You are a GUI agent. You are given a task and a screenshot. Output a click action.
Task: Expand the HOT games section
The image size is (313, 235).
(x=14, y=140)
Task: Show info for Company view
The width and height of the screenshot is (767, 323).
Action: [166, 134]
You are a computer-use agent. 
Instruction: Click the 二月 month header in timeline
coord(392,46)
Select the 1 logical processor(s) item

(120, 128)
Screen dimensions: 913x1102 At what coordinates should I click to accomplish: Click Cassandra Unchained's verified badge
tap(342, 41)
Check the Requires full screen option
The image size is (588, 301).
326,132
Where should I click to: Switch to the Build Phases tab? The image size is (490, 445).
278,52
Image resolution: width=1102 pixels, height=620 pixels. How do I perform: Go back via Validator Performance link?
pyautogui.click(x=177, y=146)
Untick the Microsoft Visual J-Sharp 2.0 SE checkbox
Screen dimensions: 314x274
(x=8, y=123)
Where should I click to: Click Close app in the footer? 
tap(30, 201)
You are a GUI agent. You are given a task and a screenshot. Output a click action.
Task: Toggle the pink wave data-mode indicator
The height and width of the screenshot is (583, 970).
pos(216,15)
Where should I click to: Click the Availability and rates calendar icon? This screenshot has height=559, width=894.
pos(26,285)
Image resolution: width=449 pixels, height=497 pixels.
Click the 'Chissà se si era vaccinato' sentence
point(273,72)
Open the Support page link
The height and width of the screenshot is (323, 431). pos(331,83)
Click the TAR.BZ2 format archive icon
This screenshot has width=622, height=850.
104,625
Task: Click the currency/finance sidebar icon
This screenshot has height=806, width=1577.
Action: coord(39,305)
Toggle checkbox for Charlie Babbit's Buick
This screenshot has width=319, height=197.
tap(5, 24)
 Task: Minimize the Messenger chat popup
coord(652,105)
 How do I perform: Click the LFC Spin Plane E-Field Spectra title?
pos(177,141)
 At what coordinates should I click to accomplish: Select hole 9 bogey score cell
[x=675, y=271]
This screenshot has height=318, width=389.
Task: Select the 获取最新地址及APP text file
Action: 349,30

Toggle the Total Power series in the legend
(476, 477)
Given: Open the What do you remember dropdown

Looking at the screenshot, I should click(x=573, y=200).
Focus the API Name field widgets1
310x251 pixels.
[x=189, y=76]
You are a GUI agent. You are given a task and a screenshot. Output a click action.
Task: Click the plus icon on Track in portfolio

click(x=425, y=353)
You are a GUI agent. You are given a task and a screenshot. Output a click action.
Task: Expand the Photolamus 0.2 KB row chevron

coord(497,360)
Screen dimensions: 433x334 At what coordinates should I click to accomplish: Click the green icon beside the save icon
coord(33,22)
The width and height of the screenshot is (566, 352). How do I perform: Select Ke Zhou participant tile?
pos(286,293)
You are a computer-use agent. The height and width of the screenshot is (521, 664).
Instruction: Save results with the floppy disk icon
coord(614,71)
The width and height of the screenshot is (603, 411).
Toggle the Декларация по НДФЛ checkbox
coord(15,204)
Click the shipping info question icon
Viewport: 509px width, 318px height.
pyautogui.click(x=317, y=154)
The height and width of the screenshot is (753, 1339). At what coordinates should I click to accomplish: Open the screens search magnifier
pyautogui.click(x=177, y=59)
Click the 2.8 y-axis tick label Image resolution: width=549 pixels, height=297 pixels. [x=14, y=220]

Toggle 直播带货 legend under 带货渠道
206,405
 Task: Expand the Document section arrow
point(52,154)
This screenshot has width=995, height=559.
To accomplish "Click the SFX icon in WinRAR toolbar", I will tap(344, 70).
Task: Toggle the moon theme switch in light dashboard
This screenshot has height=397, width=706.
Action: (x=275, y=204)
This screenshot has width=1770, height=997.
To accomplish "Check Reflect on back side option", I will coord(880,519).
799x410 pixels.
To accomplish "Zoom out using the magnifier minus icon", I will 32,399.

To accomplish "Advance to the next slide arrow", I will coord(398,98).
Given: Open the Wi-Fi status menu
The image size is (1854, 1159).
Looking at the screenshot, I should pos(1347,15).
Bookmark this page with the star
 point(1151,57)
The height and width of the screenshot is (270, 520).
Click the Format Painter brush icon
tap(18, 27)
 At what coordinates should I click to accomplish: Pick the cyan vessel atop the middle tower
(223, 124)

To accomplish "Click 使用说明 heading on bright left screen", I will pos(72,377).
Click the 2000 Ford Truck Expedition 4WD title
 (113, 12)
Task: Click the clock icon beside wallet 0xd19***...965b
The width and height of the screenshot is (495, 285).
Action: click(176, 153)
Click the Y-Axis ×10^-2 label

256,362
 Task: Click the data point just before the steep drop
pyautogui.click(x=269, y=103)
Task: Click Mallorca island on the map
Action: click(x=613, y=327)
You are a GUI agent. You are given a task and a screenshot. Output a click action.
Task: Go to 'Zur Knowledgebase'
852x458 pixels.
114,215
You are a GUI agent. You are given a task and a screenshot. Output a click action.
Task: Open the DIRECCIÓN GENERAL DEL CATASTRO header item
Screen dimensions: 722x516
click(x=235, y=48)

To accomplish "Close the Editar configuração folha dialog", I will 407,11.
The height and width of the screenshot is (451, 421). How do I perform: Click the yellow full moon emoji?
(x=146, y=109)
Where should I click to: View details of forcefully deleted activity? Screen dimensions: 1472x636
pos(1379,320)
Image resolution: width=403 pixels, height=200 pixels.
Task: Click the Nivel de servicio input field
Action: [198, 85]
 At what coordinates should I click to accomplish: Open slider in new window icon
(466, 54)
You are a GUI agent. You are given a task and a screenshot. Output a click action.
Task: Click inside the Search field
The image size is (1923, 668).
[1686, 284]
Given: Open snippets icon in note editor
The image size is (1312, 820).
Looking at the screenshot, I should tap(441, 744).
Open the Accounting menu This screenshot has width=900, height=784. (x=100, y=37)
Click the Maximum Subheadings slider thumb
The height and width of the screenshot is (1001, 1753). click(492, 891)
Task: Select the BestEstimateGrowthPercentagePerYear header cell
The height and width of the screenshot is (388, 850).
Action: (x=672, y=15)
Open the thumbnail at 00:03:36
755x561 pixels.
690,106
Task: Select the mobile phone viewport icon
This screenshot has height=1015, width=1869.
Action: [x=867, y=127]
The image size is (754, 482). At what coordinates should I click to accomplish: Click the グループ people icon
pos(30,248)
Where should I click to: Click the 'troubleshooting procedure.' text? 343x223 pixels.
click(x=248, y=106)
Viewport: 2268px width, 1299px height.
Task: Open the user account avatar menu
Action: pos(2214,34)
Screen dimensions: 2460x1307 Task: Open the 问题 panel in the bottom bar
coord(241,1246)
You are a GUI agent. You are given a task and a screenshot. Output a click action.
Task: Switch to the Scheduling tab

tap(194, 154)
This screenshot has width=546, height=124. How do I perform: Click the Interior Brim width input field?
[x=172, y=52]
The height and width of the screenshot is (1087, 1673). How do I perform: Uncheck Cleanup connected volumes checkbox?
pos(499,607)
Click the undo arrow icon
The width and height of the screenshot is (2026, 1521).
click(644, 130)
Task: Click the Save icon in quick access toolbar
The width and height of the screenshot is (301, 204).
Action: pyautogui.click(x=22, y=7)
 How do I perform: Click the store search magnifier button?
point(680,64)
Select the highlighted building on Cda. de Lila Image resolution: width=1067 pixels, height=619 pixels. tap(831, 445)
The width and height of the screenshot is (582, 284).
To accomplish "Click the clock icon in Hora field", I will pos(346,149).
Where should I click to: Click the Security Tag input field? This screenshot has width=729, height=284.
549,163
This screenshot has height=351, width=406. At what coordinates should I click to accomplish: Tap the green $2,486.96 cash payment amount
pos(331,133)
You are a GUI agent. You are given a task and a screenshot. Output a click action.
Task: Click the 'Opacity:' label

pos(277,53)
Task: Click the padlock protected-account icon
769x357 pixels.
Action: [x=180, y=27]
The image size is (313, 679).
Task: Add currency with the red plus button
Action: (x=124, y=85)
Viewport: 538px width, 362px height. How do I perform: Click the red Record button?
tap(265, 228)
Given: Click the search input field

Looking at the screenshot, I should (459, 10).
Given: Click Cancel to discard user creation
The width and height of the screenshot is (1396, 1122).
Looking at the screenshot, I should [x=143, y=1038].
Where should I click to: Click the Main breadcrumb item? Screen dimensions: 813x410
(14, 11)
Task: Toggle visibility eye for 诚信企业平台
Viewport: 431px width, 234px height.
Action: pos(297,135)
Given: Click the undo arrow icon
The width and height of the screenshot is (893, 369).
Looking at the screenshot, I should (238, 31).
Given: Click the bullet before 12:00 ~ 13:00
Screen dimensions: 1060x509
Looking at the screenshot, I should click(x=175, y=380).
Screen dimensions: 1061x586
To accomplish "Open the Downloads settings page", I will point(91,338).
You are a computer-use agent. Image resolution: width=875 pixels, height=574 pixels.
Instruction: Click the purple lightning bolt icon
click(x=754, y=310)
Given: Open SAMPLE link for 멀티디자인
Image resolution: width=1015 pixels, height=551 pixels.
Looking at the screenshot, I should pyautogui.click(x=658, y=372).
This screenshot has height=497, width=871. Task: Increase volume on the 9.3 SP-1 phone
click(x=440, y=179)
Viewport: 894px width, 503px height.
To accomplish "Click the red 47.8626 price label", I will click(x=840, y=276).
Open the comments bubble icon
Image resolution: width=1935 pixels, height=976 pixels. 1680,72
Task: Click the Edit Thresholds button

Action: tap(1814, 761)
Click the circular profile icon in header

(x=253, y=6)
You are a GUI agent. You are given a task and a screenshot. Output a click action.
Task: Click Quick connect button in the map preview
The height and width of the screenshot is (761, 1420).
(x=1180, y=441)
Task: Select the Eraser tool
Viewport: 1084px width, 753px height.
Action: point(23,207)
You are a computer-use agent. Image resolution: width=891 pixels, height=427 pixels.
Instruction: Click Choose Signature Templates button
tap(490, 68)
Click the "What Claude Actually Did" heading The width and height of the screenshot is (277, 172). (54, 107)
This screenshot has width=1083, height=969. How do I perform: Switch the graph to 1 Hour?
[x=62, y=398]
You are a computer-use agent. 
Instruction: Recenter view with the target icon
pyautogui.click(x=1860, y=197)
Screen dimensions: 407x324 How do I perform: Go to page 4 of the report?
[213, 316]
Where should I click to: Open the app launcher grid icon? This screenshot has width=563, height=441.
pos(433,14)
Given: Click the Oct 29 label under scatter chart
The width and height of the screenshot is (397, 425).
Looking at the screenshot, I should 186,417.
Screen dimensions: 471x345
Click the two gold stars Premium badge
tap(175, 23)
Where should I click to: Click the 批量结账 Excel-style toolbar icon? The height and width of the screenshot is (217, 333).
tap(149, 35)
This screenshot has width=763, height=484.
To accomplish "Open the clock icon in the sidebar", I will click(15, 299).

────────────────

Directions:
Copy out the part of the entries that opens with the line containing "Open the thumbnail at 00:03:36" and closes with the line containing "Action: pos(2214,34)", keeping every line unchanged.

Response to the task:
Open the thumbnail at 00:03:36
755x561 pixels.
690,106
Task: Select the mobile phone viewport icon
This screenshot has height=1015, width=1869.
Action: [x=867, y=127]
The image size is (754, 482). At what coordinates should I click to accomplish: Click the グループ people icon
pos(30,248)
Where should I click to: Click the 'troubleshooting procedure.' text? 343x223 pixels.
click(x=248, y=106)
Viewport: 2268px width, 1299px height.
Task: Open the user account avatar menu
Action: pos(2214,34)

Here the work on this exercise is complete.